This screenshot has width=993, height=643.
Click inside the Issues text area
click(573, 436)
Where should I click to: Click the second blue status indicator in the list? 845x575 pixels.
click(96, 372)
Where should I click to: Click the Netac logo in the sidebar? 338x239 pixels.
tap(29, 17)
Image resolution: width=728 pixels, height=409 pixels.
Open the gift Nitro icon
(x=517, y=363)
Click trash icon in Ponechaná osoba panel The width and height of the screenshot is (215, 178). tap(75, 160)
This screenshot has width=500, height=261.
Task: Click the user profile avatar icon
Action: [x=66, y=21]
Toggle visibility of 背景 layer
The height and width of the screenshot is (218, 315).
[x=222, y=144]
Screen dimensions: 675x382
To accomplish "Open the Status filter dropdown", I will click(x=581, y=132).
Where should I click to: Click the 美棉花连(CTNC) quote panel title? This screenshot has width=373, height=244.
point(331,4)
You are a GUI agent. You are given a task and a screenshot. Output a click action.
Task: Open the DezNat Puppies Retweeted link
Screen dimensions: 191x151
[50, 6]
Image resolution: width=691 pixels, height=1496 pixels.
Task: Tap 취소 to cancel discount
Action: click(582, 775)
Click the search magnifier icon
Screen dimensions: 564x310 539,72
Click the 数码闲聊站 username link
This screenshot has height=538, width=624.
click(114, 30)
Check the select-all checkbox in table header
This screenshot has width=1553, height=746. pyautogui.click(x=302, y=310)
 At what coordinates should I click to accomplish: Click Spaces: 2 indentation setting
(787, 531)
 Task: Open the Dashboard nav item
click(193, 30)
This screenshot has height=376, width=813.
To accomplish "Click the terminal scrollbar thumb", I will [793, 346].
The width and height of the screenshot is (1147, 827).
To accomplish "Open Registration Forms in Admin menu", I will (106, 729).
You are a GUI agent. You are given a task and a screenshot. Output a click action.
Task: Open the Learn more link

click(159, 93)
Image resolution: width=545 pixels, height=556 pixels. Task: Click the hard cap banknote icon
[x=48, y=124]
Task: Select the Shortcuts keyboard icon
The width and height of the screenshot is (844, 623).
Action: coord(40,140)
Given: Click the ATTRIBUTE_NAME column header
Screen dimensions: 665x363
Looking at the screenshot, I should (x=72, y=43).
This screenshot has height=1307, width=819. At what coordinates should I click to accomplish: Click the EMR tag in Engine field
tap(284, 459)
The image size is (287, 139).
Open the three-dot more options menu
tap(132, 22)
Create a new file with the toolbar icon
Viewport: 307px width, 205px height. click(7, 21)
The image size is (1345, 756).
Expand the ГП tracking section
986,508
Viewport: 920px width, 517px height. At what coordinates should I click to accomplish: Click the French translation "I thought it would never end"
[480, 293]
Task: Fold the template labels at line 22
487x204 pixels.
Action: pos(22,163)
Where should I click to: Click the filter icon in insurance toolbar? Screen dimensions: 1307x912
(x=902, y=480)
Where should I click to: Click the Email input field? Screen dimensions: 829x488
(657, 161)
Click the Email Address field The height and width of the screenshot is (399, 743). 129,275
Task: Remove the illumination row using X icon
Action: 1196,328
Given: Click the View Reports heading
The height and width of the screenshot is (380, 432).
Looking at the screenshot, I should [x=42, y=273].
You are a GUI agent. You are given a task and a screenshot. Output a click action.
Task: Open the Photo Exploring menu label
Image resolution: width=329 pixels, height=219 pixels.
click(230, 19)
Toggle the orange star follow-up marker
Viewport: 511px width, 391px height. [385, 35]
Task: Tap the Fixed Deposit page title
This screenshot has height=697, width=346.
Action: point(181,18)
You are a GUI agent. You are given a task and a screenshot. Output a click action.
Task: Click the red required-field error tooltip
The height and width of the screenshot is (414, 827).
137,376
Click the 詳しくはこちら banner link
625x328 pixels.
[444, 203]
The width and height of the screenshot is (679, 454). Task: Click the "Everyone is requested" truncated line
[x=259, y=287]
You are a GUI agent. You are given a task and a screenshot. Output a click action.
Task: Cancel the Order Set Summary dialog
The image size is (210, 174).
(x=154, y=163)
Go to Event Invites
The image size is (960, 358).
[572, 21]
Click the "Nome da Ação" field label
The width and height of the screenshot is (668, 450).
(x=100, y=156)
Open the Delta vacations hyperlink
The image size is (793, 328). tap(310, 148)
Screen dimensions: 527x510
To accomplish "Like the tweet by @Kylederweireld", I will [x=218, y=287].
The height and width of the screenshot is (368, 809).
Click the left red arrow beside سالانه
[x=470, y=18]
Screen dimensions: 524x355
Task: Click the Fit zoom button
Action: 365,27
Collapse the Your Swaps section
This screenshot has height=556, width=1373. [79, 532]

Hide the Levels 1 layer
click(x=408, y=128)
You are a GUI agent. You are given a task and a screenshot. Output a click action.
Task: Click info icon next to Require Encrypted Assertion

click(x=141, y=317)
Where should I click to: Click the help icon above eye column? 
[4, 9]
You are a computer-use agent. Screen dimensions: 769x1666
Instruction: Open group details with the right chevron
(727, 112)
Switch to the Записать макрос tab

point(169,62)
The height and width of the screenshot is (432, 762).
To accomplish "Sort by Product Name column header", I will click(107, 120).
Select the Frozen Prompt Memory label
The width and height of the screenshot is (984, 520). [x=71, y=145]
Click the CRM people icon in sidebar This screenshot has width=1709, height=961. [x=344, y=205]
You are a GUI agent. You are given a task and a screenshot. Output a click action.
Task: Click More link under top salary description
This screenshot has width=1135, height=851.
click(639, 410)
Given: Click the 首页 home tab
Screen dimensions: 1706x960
------------------------------------------------------------
§ **Work instructions**
Copy the records above line for line, without changing anything.

§ **Full solution**
This screenshot has width=993, height=643.
Click inside the Issues text area
click(573, 436)
Where should I click to: Click the second blue status indicator in the list? 845x575 pixels.
click(96, 372)
Where should I click to: Click the Netac logo in the sidebar? 338x239 pixels.
tap(29, 17)
Image resolution: width=728 pixels, height=409 pixels.
Open the gift Nitro icon
(x=517, y=363)
Click trash icon in Ponechaná osoba panel The width and height of the screenshot is (215, 178). tap(75, 160)
This screenshot has width=500, height=261.
Task: Click the user profile avatar icon
Action: [x=66, y=21]
Toggle visibility of 背景 layer
The height and width of the screenshot is (218, 315).
[x=222, y=144]
Screen dimensions: 675x382
To accomplish "Open the Status filter dropdown", I will click(x=581, y=132).
Where should I click to: Click the 美棉花连(CTNC) quote panel title? This screenshot has width=373, height=244.
point(331,4)
You are a GUI agent. You are given a task and a screenshot. Output a click action.
Task: Open the DezNat Puppies Retweeted link
Screen dimensions: 191x151
[50, 6]
Image resolution: width=691 pixels, height=1496 pixels.
Task: Tap 취소 to cancel discount
Action: click(582, 775)
Click the search magnifier icon
Screen dimensions: 564x310 539,72
Click the 数码闲聊站 username link
This screenshot has height=538, width=624.
click(114, 30)
Check the select-all checkbox in table header
This screenshot has width=1553, height=746. pyautogui.click(x=302, y=310)
 At what coordinates should I click to accomplish: Click Spaces: 2 indentation setting
(787, 531)
 Task: Open the Dashboard nav item
click(193, 30)
This screenshot has height=376, width=813.
To accomplish "Click the terminal scrollbar thumb", I will [793, 346].
The width and height of the screenshot is (1147, 827).
To accomplish "Open Registration Forms in Admin menu", I will (106, 729).
You are a GUI agent. You are given a task and a screenshot. Output a click action.
Task: Open the Learn more link

click(159, 93)
Image resolution: width=545 pixels, height=556 pixels. Task: Click the hard cap banknote icon
[x=48, y=124]
Task: Select the Shortcuts keyboard icon
The width and height of the screenshot is (844, 623).
Action: coord(40,140)
Given: Click the ATTRIBUTE_NAME column header
Screen dimensions: 665x363
Looking at the screenshot, I should (x=72, y=43).
This screenshot has height=1307, width=819. At what coordinates should I click to accomplish: Click the EMR tag in Engine field
tap(284, 459)
The image size is (287, 139).
Open the three-dot more options menu
tap(132, 22)
Create a new file with the toolbar icon
Viewport: 307px width, 205px height. click(7, 21)
The image size is (1345, 756).
Expand the ГП tracking section
986,508
Viewport: 920px width, 517px height. At what coordinates should I click to accomplish: Click the French translation "I thought it would never end"
[480, 293]
Task: Fold the template labels at line 22
487x204 pixels.
Action: pos(22,163)
Where should I click to: Click the filter icon in insurance toolbar? Screen dimensions: 1307x912
(x=902, y=480)
Where should I click to: Click the Email input field? Screen dimensions: 829x488
(657, 161)
Click the Email Address field The height and width of the screenshot is (399, 743). 129,275
Task: Remove the illumination row using X icon
Action: 1196,328
Given: Click the View Reports heading
The height and width of the screenshot is (380, 432).
Looking at the screenshot, I should [x=42, y=273].
You are a GUI agent. You are given a task and a screenshot. Output a click action.
Task: Open the Photo Exploring menu label
Image resolution: width=329 pixels, height=219 pixels.
click(230, 19)
Toggle the orange star follow-up marker
Viewport: 511px width, 391px height. [385, 35]
Task: Tap the Fixed Deposit page title
This screenshot has height=697, width=346.
Action: point(181,18)
You are a GUI agent. You are given a task and a screenshot. Output a click action.
Task: Click the red required-field error tooltip
The height and width of the screenshot is (414, 827).
137,376
Click the 詳しくはこちら banner link
625x328 pixels.
[444, 203]
The width and height of the screenshot is (679, 454). Task: Click the "Everyone is requested" truncated line
[x=259, y=287]
You are a GUI agent. You are given a task and a screenshot. Output a click action.
Task: Cancel the Order Set Summary dialog
The image size is (210, 174).
(x=154, y=163)
Go to Event Invites
The image size is (960, 358).
[572, 21]
Click the "Nome da Ação" field label
The width and height of the screenshot is (668, 450).
(x=100, y=156)
Open the Delta vacations hyperlink
The image size is (793, 328). tap(310, 148)
Screen dimensions: 527x510
To accomplish "Like the tweet by @Kylederweireld", I will [x=218, y=287].
The height and width of the screenshot is (368, 809).
Click the left red arrow beside سالانه
[x=470, y=18]
Screen dimensions: 524x355
Task: Click the Fit zoom button
Action: 365,27
Collapse the Your Swaps section
This screenshot has height=556, width=1373. [79, 532]

Hide the Levels 1 layer
click(x=408, y=128)
You are a GUI agent. You are given a task and a screenshot. Output a click action.
Task: Click info icon next to Require Encrypted Assertion

click(x=141, y=317)
Where should I click to: Click the help icon above eye column? 
[4, 9]
You are a computer-use agent. Screen dimensions: 769x1666
Instruction: Open group details with the right chevron
(727, 112)
Switch to the Записать макрос tab

point(169,62)
The height and width of the screenshot is (432, 762).
To accomplish "Sort by Product Name column header", I will click(107, 120).
Select the Frozen Prompt Memory label
The width and height of the screenshot is (984, 520). [x=71, y=145]
Click the CRM people icon in sidebar This screenshot has width=1709, height=961. [x=344, y=205]
You are a GUI agent. You are given a task and a screenshot. Output a click action.
Task: Click More link under top salary description
This screenshot has width=1135, height=851.
click(639, 410)
Given: Click the 首页 home tab
Screen dimensions: 1706x960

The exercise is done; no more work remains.